[Element lookup records]
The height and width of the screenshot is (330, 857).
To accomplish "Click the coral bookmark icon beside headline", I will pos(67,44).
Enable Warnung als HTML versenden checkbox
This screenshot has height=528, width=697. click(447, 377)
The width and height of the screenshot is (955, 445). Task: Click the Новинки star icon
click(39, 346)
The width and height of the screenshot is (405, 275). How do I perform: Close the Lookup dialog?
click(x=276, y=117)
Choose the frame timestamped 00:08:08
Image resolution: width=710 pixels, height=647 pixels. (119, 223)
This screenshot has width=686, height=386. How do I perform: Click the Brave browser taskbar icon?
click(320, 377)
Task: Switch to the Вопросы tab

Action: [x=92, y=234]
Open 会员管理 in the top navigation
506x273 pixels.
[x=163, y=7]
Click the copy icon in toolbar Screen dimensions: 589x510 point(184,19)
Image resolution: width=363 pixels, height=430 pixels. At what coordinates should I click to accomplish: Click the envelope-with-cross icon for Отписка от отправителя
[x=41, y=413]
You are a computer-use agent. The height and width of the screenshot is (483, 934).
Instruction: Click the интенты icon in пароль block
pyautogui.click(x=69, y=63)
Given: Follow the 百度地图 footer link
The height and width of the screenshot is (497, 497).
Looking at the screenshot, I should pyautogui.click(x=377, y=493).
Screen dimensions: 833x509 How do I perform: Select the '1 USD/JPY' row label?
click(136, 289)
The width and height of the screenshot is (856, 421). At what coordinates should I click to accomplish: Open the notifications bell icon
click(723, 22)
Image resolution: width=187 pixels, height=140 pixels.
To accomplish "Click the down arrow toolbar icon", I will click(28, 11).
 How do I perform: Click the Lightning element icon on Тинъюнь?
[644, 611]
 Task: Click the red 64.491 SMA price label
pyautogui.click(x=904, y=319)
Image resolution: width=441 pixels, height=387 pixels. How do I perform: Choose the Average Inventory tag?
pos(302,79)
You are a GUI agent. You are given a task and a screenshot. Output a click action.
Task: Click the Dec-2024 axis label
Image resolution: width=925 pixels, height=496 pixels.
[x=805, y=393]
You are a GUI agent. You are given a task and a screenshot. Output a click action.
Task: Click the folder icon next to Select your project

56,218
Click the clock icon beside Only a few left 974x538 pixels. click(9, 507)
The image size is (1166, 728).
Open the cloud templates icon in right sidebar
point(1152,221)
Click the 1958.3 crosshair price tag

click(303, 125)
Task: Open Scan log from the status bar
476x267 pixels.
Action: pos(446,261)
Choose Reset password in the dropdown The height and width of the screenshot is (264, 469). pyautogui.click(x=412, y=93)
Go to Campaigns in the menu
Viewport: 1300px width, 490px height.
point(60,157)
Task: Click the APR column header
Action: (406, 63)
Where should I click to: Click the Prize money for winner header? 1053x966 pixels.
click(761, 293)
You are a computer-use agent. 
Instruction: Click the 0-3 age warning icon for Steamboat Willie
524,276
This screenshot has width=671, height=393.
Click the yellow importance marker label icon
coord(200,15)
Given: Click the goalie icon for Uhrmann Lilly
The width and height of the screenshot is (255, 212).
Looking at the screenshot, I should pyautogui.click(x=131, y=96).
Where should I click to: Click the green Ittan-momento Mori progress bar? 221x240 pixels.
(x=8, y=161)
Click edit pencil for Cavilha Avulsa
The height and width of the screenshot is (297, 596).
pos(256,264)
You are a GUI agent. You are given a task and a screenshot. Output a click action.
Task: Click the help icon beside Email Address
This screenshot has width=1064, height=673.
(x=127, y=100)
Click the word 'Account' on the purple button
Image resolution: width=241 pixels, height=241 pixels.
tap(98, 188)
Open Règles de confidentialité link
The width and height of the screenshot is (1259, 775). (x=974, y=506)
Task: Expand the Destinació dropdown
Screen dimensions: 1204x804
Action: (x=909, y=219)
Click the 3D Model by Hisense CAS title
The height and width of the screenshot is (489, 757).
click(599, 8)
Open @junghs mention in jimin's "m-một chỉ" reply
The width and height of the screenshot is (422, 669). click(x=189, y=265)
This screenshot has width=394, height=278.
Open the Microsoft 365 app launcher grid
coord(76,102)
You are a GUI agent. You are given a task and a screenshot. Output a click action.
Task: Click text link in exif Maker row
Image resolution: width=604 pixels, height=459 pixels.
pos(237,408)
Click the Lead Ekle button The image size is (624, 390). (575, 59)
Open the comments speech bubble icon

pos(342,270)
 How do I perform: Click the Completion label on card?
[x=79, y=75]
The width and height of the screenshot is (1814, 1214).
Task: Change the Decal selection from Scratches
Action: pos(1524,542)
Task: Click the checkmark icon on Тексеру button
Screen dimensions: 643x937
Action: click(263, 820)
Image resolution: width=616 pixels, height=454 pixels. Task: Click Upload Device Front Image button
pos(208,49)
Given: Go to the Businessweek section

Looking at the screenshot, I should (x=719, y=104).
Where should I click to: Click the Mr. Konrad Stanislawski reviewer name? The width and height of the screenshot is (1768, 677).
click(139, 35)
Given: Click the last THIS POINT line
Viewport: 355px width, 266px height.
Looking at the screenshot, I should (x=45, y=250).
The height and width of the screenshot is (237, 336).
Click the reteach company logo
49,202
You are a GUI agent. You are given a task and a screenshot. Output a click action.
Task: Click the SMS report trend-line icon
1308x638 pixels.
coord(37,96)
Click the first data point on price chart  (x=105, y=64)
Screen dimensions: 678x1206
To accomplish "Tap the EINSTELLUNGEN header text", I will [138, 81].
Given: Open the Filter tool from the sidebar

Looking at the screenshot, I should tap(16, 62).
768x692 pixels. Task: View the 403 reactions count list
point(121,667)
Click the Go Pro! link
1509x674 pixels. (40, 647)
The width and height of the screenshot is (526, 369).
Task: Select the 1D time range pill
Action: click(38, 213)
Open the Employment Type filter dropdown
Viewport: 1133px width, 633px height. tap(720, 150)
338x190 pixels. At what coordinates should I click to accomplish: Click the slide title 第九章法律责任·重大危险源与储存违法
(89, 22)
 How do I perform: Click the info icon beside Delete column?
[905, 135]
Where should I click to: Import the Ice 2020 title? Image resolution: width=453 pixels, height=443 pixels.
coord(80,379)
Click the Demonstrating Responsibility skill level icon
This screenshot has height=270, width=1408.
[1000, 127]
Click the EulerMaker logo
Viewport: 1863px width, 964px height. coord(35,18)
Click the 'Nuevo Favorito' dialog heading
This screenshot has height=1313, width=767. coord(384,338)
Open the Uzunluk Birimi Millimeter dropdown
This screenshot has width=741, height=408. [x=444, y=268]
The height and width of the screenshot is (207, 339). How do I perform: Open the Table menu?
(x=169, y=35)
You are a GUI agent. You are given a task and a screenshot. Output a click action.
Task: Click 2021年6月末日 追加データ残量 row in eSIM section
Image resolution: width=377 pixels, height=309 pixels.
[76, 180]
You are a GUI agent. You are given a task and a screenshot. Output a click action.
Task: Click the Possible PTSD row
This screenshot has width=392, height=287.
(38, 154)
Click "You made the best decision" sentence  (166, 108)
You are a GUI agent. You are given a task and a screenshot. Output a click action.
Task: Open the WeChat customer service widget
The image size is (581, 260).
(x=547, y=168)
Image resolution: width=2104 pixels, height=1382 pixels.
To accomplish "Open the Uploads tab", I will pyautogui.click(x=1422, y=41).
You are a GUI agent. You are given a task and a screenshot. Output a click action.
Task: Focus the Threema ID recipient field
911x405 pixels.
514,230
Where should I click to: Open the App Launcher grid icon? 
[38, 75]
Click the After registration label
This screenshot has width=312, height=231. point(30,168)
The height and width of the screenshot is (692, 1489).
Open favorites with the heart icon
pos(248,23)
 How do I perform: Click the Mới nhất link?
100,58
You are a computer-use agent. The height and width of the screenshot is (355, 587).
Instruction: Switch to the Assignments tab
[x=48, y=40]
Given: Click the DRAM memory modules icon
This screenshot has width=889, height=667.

[Instructions to follow]
Can you render the lines of the items above as a JSON list of strings, one string per line, covering everything from the line containing "Task: Open Scan log from the status bar" down to the line containing "should pyautogui.click(x=131, y=96).", with both of those lines included and any blank lines left out?

[Full output]
[
  "Task: Open Scan log from the status bar",
  "476x267 pixels.",
  "Action: pos(446,261)",
  "Choose Reset password in the dropdown The height and width of the screenshot is (264, 469). pyautogui.click(x=412, y=93)",
  "Go to Campaigns in the menu",
  "Viewport: 1300px width, 490px height.",
  "point(60,157)",
  "Task: Click the APR column header",
  "Action: (406, 63)",
  "Where should I click to: Click the Prize money for winner header? 1053x966 pixels.",
  "click(761, 293)",
  "You are a computer-use agent. ",
  "Instruction: Click the 0-3 age warning icon for Steamboat Willie",
  "524,276",
  "This screenshot has width=671, height=393.",
  "Click the yellow importance marker label icon",
  "coord(200,15)",
  "Given: Click the goalie icon for Uhrmann Lilly",
  "The width and height of the screenshot is (255, 212).",
  "Looking at the screenshot, I should pyautogui.click(x=131, y=96)."
]